Data excerpts
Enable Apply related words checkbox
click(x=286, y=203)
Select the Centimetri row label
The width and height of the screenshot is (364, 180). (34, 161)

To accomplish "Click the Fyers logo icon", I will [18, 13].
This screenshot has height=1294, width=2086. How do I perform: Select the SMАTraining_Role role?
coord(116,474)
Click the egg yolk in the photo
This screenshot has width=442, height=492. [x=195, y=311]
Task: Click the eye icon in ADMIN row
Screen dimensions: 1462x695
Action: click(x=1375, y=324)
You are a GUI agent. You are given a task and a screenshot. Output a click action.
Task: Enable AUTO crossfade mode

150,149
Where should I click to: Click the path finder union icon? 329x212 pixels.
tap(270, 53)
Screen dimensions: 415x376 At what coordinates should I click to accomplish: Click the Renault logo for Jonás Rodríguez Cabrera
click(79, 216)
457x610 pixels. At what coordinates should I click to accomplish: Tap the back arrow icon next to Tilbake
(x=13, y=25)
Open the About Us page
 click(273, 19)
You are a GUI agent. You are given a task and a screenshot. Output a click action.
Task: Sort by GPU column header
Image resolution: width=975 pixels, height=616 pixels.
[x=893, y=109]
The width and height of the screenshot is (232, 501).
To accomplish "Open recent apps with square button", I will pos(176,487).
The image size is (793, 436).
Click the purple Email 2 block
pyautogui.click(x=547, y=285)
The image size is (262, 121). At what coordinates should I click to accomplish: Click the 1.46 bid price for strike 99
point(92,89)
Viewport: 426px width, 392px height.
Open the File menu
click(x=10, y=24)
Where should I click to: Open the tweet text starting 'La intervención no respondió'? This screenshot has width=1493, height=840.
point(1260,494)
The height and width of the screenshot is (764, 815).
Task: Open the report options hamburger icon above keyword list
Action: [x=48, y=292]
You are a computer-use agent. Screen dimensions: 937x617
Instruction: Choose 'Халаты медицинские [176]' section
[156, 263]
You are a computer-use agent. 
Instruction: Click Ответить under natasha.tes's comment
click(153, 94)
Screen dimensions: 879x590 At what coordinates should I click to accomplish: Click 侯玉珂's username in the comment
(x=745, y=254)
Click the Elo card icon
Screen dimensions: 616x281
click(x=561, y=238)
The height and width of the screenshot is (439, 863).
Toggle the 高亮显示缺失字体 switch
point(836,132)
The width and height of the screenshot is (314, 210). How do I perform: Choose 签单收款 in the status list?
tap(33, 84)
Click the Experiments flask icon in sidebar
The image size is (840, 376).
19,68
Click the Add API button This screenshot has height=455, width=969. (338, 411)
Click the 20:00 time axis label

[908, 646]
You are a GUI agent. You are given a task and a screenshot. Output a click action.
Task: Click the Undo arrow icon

**EXERCISE INSTRUCTIONS**
From the first line to the last, retype the data exactly.

**RESPONSE BELOW**
Enable Apply related words checkbox
click(x=286, y=203)
Select the Centimetri row label
The width and height of the screenshot is (364, 180). (34, 161)

To accomplish "Click the Fyers logo icon", I will [18, 13].
This screenshot has height=1294, width=2086. How do I perform: Select the SMАTraining_Role role?
coord(116,474)
Click the egg yolk in the photo
This screenshot has width=442, height=492. [x=195, y=311]
Task: Click the eye icon in ADMIN row
Screen dimensions: 1462x695
Action: click(x=1375, y=324)
You are a GUI agent. You are given a task and a screenshot. Output a click action.
Task: Enable AUTO crossfade mode

150,149
Where should I click to: Click the path finder union icon? 329x212 pixels.
tap(270, 53)
Screen dimensions: 415x376 At what coordinates should I click to accomplish: Click the Renault logo for Jonás Rodríguez Cabrera
click(79, 216)
457x610 pixels. At what coordinates should I click to accomplish: Tap the back arrow icon next to Tilbake
(x=13, y=25)
Open the About Us page
 click(273, 19)
You are a GUI agent. You are given a task and a screenshot. Output a click action.
Task: Sort by GPU column header
Image resolution: width=975 pixels, height=616 pixels.
[x=893, y=109]
The width and height of the screenshot is (232, 501).
To accomplish "Open recent apps with square button", I will pos(176,487).
The image size is (793, 436).
Click the purple Email 2 block
pyautogui.click(x=547, y=285)
The image size is (262, 121). At what coordinates should I click to accomplish: Click the 1.46 bid price for strike 99
point(92,89)
Viewport: 426px width, 392px height.
Open the File menu
click(x=10, y=24)
Where should I click to: Open the tweet text starting 'La intervención no respondió'? This screenshot has width=1493, height=840.
point(1260,494)
The height and width of the screenshot is (764, 815).
Task: Open the report options hamburger icon above keyword list
Action: [x=48, y=292]
You are a computer-use agent. Screen dimensions: 937x617
Instruction: Choose 'Халаты медицинские [176]' section
[156, 263]
You are a computer-use agent. 
Instruction: Click Ответить under natasha.tes's comment
click(153, 94)
Screen dimensions: 879x590 At what coordinates should I click to accomplish: Click 侯玉珂's username in the comment
(x=745, y=254)
Click the Elo card icon
Screen dimensions: 616x281
click(x=561, y=238)
The height and width of the screenshot is (439, 863).
Toggle the 高亮显示缺失字体 switch
point(836,132)
The width and height of the screenshot is (314, 210). How do I perform: Choose 签单收款 in the status list?
tap(33, 84)
Click the Experiments flask icon in sidebar
The image size is (840, 376).
19,68
Click the Add API button This screenshot has height=455, width=969. (338, 411)
Click the 20:00 time axis label

[908, 646]
You are a GUI agent. You are given a task and a screenshot. Output a click action.
Task: Click the Undo arrow icon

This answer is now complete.